Os doleiros Vinícius Claret, o Juca Bala, e Cláudio Barboza, o Tony, personagens centrais da investigação por terem ajudado Cabral a esconder US$ 100 milhões no Uruguai, por exemplo, não foram procurados pelos delegados do acordo.

Desde que a força-tarefa foi montada no Rio, no primeiro semestre de 2016, nunca houve uma efetiva parceria entre o Ministério Público Federal (MPF) e a Polícia Federal em torno das investigações. A rigor, praticamente toda a apuração foi conduzida pelos procuradores da República, cabendo aos delegados e agentes federais a execução de medidas cautelares de prisão e de busca e apreensão. Com o acordo revelado ontem, a distância entre os dois órgãos tende a se ampliar.

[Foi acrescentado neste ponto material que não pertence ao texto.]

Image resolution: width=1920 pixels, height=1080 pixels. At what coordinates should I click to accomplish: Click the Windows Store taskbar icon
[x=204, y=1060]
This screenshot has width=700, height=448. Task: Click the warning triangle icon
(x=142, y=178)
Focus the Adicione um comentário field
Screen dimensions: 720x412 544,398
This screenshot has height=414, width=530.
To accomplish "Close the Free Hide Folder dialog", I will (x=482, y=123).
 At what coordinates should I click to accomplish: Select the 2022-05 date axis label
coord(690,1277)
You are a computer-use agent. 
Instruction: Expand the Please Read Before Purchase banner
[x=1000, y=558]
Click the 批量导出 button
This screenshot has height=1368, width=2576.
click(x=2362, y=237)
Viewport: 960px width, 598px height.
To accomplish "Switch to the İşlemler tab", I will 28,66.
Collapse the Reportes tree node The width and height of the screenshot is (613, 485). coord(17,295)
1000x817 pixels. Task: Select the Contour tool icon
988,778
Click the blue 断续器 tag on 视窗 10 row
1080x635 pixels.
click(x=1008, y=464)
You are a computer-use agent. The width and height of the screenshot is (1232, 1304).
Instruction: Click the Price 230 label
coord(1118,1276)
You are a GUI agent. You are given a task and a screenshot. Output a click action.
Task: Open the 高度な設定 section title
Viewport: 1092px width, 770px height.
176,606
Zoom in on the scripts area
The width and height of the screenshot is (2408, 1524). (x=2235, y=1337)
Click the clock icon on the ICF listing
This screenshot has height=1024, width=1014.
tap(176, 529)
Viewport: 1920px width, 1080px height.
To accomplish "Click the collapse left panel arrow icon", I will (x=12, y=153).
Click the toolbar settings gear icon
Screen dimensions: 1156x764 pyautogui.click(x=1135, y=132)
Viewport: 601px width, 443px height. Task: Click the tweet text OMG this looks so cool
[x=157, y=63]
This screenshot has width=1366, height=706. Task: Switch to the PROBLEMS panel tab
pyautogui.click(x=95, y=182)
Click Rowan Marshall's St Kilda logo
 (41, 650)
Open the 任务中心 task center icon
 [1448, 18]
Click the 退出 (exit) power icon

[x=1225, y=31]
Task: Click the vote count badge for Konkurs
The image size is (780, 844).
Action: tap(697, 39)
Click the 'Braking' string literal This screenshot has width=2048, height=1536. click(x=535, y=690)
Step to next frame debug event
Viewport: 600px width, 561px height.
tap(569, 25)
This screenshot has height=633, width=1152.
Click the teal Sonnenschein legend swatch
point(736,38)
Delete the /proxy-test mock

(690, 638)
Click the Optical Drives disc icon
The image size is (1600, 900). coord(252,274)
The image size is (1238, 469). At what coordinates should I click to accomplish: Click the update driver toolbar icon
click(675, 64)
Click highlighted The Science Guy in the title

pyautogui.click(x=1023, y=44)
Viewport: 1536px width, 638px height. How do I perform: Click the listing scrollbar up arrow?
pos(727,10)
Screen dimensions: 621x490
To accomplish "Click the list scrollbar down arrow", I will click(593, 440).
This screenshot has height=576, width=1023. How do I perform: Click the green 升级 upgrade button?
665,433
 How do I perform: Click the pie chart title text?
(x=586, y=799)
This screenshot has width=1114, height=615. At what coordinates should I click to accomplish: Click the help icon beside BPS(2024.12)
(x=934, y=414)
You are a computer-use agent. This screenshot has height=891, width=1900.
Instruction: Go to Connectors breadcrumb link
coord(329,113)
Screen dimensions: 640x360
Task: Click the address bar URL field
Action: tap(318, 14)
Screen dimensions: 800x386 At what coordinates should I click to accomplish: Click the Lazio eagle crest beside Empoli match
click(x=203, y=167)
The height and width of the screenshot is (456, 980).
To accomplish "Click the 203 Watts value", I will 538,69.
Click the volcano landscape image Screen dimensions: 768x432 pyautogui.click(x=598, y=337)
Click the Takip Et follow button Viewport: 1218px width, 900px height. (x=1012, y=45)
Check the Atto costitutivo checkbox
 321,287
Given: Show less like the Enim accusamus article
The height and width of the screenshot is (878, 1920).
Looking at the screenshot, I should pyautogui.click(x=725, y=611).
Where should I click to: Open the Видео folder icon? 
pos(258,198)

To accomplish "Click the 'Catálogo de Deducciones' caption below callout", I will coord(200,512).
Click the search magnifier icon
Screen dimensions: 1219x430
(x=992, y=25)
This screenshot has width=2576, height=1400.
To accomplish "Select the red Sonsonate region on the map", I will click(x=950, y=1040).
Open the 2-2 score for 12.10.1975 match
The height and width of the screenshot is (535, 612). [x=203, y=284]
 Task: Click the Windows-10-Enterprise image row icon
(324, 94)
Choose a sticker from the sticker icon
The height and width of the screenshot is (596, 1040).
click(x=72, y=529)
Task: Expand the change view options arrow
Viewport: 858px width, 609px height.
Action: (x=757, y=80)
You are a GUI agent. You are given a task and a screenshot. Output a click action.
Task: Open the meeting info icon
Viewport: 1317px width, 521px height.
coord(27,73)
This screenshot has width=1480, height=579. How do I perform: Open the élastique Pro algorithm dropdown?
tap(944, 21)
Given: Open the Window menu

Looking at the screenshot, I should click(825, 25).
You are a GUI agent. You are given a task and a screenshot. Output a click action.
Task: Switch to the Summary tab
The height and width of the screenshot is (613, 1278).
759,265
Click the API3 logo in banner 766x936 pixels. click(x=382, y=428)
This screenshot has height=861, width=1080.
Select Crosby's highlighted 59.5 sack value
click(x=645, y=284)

Integrantes da força-tarefa do MPF pretendem se empenhar pessoalmente para convencer o ministro Edson Fachin, relator do caso no Supremo Tribunal Federal (STF), a não homologar a delação. Para isso, já contam com o apoio do procurador-geral da República, Augusto Aras, que se convenceu de que a delação é nula. Para isso, os procuradores da República elencaram uma lista de perguntas que, ao longo dos três anos de Cabral atrás das grades, ficaram sem respostas claras.

A força-tarefa alertou ainda que mesmo as informações provenientes da confissão voluntária de Cabral foram recebidas com reservas e pouco usadas nos desdobramentos das investigações. Desconfiados da qualidade dos dados, os procuradores da República temiam que as confissões do ex-governador maculassem os inquéritos. Além disso, a força tarefa lembrou a Augusto Aras que Cabral nunca devolveu os valores desviados.

Assim como o ex-presidente da Câmara dos Deputados Eduardo Cunha, a delação de Cabral esbarra na ideia cristalizada no MPF de que não é negócio trocar o certo pelo duvidoso. Na visão dos procuradores, a prisão de ambos representa um triunfo na luta contra a impunidade. Mesmo não sendo homologado pelo ministro Fachin, o acordo negociado significa agora um risco à estratégia. Os procuradores temem que o Judiciário passe a enxergar Sérgio Cabral como uma espécie de réu-colaborador, cessando assim, em tese, as razões da prisão preventiva.